Photo by Mariuxi Zambrano.
We've attended a number of site-specific shows at historic Campbell House, the Georgian building at the corner of University and Queen, but Nightmare Dream makes the most striking use of the venue that we've ever seen.
Written by poet/playwright Motion, the co-pro between ift theatre and Newface Entertainment follows the emotional voyage of Simon, a black Canadian called back to Africa by the death of his father. Forced to deal with culture and events he's ignored, Simon embarks on a trip fraught with memory and history both private and public.
At the play's start, Simon (a strong Peter Bailey) descends the elegant winding staircase in Campbell House, a lengthy, trailing letter in his hand announcing his father's death and requesting his return to Africa to perform a burial ceremony. Wearing a bathrobe, he's in a semi-stupor, half awake and half asleep, all the more conducive to the fever dreams he undergoes.
He moves from coming upon his father's body in the basement to other scenes: a colonial dinner party where he's guest as well as victim, a choreographed meeting with British royalty, a celebration of African freedom, two ritual cleansings and a final exit to discover his own future. Over the course of the show, Simon travels through hundreds of years of black history in Africa and North America.
A grad student, Simon teaches African history but has never connected personally to the material.

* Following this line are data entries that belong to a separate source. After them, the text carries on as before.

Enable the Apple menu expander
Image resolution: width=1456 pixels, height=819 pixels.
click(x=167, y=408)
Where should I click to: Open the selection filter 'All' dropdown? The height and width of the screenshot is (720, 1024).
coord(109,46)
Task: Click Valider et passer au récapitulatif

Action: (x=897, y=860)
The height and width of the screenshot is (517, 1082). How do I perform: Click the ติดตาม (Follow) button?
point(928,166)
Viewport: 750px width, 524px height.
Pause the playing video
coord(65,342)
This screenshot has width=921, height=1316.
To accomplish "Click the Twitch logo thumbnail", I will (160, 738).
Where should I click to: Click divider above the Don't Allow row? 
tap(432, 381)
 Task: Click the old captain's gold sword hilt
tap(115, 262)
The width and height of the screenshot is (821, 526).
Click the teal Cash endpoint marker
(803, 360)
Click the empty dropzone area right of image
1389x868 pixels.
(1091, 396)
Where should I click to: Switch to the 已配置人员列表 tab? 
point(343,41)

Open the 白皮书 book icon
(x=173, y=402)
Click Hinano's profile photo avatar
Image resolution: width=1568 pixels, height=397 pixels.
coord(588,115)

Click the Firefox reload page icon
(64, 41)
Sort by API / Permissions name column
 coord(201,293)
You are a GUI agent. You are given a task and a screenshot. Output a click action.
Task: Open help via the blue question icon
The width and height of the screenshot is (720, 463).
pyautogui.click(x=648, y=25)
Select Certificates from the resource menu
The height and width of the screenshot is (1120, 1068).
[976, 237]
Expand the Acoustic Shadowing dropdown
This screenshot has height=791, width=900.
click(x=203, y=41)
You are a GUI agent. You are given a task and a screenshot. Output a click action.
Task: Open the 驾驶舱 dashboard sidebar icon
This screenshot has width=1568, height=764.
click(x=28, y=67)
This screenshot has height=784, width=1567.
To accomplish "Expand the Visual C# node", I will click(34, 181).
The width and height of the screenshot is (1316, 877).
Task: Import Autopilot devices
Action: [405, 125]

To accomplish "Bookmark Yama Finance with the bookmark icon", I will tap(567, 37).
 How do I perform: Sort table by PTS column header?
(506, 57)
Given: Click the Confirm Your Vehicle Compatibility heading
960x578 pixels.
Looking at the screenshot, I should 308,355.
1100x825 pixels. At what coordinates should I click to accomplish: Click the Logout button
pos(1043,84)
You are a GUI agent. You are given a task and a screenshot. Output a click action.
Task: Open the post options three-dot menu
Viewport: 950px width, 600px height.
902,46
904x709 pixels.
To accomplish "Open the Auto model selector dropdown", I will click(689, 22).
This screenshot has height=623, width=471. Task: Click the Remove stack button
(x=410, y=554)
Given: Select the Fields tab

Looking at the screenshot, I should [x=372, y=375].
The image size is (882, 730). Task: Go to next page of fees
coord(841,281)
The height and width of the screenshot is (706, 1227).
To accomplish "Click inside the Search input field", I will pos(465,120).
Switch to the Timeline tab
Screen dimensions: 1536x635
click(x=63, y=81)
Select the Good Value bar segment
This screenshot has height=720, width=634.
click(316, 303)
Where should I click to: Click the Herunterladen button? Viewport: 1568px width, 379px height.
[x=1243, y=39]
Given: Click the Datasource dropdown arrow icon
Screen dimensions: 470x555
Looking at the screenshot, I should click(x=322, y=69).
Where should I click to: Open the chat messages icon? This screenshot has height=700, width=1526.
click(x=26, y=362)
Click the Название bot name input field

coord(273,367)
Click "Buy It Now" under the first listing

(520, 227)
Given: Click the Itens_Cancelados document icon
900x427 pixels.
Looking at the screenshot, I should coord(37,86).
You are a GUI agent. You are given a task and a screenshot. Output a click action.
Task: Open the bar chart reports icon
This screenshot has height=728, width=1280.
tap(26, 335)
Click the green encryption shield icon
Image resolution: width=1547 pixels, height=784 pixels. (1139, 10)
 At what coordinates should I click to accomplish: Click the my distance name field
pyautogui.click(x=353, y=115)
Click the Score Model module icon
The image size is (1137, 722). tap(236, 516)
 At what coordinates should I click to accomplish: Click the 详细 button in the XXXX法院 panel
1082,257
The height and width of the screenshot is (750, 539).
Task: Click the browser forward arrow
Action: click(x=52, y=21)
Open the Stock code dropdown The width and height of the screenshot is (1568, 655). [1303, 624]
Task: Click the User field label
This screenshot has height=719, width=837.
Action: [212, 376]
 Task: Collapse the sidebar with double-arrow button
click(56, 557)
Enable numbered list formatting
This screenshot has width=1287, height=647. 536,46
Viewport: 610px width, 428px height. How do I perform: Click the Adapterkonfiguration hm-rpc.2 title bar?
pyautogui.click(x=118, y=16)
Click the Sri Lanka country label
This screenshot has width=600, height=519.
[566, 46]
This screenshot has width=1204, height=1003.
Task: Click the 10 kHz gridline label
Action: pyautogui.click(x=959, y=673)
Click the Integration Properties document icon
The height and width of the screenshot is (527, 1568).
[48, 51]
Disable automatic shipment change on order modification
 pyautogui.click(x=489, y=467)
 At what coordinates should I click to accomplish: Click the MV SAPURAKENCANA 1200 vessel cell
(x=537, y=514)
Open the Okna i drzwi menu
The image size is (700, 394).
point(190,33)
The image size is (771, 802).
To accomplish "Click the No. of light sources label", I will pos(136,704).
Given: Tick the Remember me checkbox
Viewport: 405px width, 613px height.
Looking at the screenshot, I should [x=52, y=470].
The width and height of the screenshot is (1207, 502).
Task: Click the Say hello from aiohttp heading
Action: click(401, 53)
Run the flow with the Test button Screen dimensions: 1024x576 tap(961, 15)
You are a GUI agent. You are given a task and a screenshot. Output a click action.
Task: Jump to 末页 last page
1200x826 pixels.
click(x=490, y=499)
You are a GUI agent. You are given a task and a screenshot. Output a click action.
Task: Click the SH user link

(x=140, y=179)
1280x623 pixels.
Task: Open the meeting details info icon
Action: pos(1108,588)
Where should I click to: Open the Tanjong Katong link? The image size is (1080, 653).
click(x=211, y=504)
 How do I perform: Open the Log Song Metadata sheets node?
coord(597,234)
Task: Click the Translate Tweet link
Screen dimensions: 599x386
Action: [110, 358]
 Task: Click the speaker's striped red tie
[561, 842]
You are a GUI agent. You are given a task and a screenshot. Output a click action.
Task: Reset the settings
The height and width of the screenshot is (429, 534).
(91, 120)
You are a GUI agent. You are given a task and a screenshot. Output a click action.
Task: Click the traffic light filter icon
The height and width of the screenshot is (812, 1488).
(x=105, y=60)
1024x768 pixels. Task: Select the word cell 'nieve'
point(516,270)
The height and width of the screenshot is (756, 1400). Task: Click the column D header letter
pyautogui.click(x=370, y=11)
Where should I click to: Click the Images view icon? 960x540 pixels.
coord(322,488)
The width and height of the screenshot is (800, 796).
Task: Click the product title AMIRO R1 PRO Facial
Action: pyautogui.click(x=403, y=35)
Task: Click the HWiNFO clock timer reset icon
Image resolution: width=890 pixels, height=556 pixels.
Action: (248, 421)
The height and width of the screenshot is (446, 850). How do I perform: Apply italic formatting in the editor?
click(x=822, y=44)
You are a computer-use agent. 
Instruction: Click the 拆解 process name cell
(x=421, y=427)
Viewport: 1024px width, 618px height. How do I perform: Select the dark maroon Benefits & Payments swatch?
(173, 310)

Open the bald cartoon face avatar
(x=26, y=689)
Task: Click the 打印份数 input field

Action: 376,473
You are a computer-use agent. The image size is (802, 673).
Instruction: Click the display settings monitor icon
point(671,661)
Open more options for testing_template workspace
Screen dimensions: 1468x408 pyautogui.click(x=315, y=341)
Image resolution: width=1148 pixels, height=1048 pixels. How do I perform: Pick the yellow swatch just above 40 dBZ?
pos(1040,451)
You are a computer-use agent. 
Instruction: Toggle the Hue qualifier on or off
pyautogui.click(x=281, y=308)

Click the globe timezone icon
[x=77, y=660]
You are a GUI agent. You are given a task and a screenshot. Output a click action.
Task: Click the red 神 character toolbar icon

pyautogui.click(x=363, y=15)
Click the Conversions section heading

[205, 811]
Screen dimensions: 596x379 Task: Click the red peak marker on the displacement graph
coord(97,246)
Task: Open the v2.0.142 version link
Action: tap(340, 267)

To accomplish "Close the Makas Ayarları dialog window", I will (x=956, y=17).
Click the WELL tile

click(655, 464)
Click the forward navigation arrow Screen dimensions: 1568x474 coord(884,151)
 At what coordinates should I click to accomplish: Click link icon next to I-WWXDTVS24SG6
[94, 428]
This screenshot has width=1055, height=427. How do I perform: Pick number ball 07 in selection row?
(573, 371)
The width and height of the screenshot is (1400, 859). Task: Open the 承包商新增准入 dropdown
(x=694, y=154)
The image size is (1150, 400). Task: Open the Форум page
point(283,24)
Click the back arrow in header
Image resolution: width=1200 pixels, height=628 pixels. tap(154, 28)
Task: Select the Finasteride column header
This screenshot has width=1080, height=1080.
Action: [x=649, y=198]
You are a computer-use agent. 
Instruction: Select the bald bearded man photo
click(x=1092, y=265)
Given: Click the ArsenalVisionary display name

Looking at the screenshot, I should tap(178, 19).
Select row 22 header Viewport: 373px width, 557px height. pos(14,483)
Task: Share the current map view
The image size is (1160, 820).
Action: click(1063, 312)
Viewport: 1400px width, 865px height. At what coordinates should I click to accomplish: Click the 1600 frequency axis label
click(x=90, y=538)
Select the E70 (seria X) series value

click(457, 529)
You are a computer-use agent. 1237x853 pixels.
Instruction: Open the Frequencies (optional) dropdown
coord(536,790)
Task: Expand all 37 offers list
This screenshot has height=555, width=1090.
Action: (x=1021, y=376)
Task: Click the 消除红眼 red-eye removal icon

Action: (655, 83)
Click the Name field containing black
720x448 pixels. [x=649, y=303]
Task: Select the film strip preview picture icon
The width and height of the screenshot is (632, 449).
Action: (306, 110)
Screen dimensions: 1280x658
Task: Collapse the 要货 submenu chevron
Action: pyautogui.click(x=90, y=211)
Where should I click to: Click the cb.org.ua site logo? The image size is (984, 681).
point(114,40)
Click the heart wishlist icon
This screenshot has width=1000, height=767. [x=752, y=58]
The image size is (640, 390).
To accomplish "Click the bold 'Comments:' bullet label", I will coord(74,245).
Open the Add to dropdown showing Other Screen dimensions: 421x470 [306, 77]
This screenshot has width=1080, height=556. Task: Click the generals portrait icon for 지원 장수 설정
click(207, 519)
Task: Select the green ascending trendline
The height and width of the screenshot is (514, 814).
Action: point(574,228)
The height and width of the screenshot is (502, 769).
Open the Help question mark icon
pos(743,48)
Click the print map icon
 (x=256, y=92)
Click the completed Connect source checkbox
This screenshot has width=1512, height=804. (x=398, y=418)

On his journey, he learns how he's been westernized, "civilized" and whitened; he must discover his own voice and name.
The often thrilling production, finely staged by director and creator Mumbi Tindyebwa Otu, moves the audience through various rooms of the period house, itself a symbol of the white culture built, in part, on the custom and "rewards" of slavery.
There's fine work by Neema Bickersteth as a woman who, in various guises, reminds Simon of his past and encourages him to face it, Joshua Browne as a white trader who relies on slavery and tries to convince Simon to accept its benefits and Jane Miller as a seductive queen who doesn't want to give up control.
The most striking performer is lithe dancer Pulga Muchochoma, in ceremonial dress and body paint, who wordlessly takes on a number of roles, including a personification of Simon's ancestral history, his father and a symbolic representative of subjugated blacks. Muchochoma makes a compelling figure even when shivering under the white man's dinner table, whose centrepiece is the ceremonial calf's head he wore in an earlier scene.
Motion's script, which grew out of a SummerWorks show called Dancing To A White Boy Song, is no less fascinating, a multi-layered blend of her poetry and speeches and writings by African leaders and thinkers, among them Kwame Nkrumah, Frantz Fanon, Patrice Lumumba and Jomo Kenyatta.
Snezana Pesic's production design combines African and colonial elements, the scrolled letter we see at the start taking on a number of uses. Thomas Ryder Payne's exciting, insistent sound design draws on the rolling of the sea, elegant drawing room music and deep, disquieting rumblings. A number of African songs and spirituals - Bickersteth sings in four languages - give the production an evocative feel.
Nightmare Dream is a show that should have more life; it closed after a four-day run last Sunday, February 24. How about bringing it back to Campbell House next year and offering school as well as public performances?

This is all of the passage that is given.